No estamos hechos para no pensar. Ignorar esta verdad implica renunciar a todo lo que la mente reserva y guarda para nosotros; tan sólo tenemos que abrir sus puertas, para poder entrar nosotros y permitir que salgan y fluyan ideas y pensamientos, teorías e imaginaciones, supuestos y certezas y probables, e imposibles también.
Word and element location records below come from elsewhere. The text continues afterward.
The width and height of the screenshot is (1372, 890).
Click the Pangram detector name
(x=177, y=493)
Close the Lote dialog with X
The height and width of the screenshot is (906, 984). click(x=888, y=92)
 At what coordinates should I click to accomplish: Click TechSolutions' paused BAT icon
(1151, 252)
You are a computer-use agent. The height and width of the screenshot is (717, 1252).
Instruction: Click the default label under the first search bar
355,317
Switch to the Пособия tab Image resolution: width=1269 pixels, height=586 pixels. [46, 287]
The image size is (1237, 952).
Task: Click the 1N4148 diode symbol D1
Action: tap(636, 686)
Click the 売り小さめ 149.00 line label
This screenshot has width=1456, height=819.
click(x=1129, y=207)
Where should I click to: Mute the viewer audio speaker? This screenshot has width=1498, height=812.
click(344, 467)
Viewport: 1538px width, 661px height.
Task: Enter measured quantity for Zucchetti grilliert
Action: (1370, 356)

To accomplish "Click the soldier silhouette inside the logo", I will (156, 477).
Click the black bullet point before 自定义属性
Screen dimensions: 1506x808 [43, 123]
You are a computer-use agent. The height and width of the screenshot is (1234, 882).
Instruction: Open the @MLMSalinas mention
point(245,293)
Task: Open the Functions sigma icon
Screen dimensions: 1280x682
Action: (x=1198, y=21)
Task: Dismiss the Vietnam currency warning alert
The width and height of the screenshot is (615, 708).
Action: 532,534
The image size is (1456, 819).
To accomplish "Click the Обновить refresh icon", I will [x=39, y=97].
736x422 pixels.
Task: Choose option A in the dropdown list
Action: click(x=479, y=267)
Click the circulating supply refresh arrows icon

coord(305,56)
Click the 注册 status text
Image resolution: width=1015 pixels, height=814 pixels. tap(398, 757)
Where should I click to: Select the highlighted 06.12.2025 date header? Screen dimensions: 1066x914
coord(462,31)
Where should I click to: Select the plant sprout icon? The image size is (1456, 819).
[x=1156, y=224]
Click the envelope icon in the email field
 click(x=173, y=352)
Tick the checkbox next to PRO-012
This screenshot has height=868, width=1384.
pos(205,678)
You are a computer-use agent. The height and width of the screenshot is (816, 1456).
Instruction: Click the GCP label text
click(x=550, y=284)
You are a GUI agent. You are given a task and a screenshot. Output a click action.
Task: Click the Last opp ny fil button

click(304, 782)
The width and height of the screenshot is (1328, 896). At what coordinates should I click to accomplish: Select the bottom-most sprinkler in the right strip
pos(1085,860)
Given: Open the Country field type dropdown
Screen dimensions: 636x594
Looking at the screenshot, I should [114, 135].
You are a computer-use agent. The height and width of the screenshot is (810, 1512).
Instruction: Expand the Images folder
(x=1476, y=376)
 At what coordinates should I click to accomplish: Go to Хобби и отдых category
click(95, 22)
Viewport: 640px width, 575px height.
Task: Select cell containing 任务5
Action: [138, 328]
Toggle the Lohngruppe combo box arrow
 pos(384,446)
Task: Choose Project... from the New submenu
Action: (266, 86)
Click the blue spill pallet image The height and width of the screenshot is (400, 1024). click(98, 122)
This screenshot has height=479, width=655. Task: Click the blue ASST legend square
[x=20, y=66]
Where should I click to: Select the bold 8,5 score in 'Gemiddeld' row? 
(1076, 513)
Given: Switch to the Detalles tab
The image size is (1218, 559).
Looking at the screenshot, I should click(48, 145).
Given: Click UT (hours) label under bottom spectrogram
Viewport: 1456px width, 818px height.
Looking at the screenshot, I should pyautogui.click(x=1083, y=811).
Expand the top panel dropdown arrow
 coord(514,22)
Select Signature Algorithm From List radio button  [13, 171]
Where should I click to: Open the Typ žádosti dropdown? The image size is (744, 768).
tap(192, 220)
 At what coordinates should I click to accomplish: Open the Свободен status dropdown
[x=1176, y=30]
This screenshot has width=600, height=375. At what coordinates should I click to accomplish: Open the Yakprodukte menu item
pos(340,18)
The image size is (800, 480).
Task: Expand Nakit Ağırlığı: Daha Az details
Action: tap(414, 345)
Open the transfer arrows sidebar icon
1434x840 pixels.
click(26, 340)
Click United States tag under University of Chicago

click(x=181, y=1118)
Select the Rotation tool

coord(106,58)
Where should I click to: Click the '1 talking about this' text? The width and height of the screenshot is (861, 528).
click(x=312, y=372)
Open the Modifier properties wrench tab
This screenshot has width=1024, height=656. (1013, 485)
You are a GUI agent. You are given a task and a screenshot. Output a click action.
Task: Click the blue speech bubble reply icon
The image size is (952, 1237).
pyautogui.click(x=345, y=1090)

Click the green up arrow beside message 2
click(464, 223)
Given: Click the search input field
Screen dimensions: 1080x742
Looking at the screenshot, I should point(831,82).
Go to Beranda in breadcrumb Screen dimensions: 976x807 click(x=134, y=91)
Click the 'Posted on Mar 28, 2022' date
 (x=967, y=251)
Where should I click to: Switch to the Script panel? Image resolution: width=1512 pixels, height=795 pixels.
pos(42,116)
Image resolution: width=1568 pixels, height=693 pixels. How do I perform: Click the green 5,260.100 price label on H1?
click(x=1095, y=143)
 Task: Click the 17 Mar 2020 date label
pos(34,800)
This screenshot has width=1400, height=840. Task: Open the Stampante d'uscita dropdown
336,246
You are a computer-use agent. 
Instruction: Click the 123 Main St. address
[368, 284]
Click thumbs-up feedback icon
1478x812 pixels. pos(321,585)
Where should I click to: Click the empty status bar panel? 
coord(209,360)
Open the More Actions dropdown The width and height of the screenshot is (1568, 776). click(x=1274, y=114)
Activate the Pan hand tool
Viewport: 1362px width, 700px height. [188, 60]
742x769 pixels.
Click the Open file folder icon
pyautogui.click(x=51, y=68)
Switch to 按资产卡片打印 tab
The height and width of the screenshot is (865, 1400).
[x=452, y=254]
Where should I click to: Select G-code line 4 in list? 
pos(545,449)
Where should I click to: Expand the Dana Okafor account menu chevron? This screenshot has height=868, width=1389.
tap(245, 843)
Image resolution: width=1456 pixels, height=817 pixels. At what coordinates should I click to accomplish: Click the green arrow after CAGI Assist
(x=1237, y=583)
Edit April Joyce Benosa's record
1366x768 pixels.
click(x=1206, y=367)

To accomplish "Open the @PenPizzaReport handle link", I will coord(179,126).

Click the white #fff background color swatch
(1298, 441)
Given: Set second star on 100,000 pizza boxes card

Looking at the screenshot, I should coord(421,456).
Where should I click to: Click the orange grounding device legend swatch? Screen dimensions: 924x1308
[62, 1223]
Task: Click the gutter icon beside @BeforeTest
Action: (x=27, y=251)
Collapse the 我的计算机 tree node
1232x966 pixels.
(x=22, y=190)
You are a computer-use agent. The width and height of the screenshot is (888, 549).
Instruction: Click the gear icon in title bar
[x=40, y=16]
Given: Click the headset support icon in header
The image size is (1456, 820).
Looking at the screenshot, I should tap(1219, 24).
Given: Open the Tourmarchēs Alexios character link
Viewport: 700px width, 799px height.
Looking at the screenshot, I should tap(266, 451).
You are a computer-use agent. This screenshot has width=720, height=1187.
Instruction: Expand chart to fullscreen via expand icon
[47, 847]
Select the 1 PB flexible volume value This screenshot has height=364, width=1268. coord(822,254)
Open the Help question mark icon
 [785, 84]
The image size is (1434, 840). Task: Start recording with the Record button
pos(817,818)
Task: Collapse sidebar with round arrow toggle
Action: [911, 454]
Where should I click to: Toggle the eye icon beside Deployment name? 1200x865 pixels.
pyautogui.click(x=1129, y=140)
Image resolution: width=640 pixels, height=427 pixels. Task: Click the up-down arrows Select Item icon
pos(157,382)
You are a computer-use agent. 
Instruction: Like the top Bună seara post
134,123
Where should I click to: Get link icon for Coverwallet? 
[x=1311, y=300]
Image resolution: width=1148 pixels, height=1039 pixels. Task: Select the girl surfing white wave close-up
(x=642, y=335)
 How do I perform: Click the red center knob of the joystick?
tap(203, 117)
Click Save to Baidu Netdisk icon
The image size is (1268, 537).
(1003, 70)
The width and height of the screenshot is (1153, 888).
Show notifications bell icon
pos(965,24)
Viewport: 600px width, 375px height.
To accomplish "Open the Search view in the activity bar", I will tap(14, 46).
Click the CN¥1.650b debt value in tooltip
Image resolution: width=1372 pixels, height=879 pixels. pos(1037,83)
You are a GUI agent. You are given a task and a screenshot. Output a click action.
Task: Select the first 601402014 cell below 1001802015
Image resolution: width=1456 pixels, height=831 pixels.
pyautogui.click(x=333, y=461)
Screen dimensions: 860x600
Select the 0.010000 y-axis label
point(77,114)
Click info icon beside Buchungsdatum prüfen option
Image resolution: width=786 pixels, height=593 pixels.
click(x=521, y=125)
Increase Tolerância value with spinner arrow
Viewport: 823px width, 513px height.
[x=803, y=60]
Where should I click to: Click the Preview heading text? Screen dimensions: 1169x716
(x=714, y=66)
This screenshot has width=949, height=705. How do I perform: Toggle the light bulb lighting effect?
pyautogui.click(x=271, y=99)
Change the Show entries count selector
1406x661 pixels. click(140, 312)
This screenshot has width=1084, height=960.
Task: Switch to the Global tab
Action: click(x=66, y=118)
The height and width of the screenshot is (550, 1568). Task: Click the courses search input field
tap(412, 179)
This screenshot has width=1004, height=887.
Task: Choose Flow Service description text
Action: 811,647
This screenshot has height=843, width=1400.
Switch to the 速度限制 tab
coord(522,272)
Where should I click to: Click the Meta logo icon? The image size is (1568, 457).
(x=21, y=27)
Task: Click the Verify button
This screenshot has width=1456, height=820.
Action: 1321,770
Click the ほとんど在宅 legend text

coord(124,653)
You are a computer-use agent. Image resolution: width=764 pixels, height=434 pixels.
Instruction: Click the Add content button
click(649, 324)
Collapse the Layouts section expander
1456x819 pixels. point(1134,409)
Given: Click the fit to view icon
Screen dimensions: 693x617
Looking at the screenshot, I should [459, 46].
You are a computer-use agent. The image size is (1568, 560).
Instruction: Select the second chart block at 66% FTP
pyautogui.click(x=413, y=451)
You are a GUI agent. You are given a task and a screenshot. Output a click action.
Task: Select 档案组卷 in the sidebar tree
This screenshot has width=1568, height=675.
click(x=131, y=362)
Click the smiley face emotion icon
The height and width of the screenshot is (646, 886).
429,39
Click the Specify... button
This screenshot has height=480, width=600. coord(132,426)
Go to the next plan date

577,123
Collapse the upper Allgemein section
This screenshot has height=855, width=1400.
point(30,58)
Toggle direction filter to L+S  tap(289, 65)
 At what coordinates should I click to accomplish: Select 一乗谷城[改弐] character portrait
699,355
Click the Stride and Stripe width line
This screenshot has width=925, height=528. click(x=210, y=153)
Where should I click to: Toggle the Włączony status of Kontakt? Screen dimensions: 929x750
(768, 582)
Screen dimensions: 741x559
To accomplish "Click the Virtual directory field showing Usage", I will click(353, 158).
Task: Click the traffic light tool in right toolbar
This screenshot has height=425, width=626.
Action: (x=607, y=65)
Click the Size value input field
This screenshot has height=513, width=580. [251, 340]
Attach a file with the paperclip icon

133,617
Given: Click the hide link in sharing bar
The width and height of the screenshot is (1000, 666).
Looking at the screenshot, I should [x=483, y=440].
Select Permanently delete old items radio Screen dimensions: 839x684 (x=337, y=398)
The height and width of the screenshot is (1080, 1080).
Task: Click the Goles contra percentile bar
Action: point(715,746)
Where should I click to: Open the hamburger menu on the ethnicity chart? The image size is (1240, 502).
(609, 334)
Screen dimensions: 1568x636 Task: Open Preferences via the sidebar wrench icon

Nos afanamos en ganar dinero, más del necesario; en poseer bienes, también los que no nos hacen falta para nada; en acceder al poder, en cualquiera de sus formas, sin que este nos haya sido impuesto como imprescindible. Y, en la mayoría de los casos, de modo premeditado o inconsciente: peleamos hasta la extenuación, relegamos afectos que nunca podremos recuperar, olvidamos amigos que no volverán, invertimos un tiempo que no tenemos, al menos no para esos menesteres; hacemos, o dejamos de hacer, todo esto , sólo, para conseguir ser respetados por quien, en muchas de las ocasiones, no merece nuestro respeto; por los que, de no alcanzar lo que ansiamos, ni siquiera se detendrían a mirarnos. Pensamos que alcanzando este “respeto” al que la hipócrita sociedad en la que reptamos presenta como “éxito social”, “triunfo popular” o “logro mediático”, pasaremos a formar parte de la “élite”: ese grupo “selecto” de personas, casi nunca selectas, que creemos sería la culminación de nuestra dicha. Casi nadie llega a lograrlo, así que casi nadie puede tampoco tener la certeza de que eso es una tremenda y total estupidez: los muy ricos, muy poderosos o muy famosos -no digamos si están en dos de los grupos, o incluso en los tres- suelen tener problemas mucho más intensos, preocupantes e insufribles que el resto de los comunes mortales; aunque esos problemas puedan no ser ni el dinero, ni los recursos con los que cuenta el que manda ni la gloria popular del que le sobra la fútil y efímera fama. Siempre hay un componente de inseguridad, de fragilidad, de fatal incertidumbre, que amarra las expectativas del hombre: el que no tiene, loco por tener, el que tiene al borde del desespero por perderlo, el que mucho tiene, aterrado por no tener más…

Cubiertas, con dignidad y solvencia, las necesidades vitales que permitan vivir, de modo amable, como seres humanos; satisfechas nuestros suficientes primeros y sustanciales, lo que resta debiera ser sólo tiempo… para nosotros.

Hubo una vez… en el siglo III antes de Cristo, un filósofo griego, Epicuro fue su nombre, injustamente relegado y en exceso, y sin razón suficiente, criticado, que hablaba a sus alumnos en el jardín de su casa, a las afueras de Atenas: “No es posible alcanzar la felicidad, aunque tuviésemos, en cantidades ingentes, dinero, poder y fama, si olvidamos la vida reflexiva, abnegamos de la amistad y carecemos de libertad. Y si gozamos de estas últimas, aún careciendo de fortuna, nunca seremos infelices”. Pues eso, dicho está… desde hace unos dos mil doscientos veintidós años.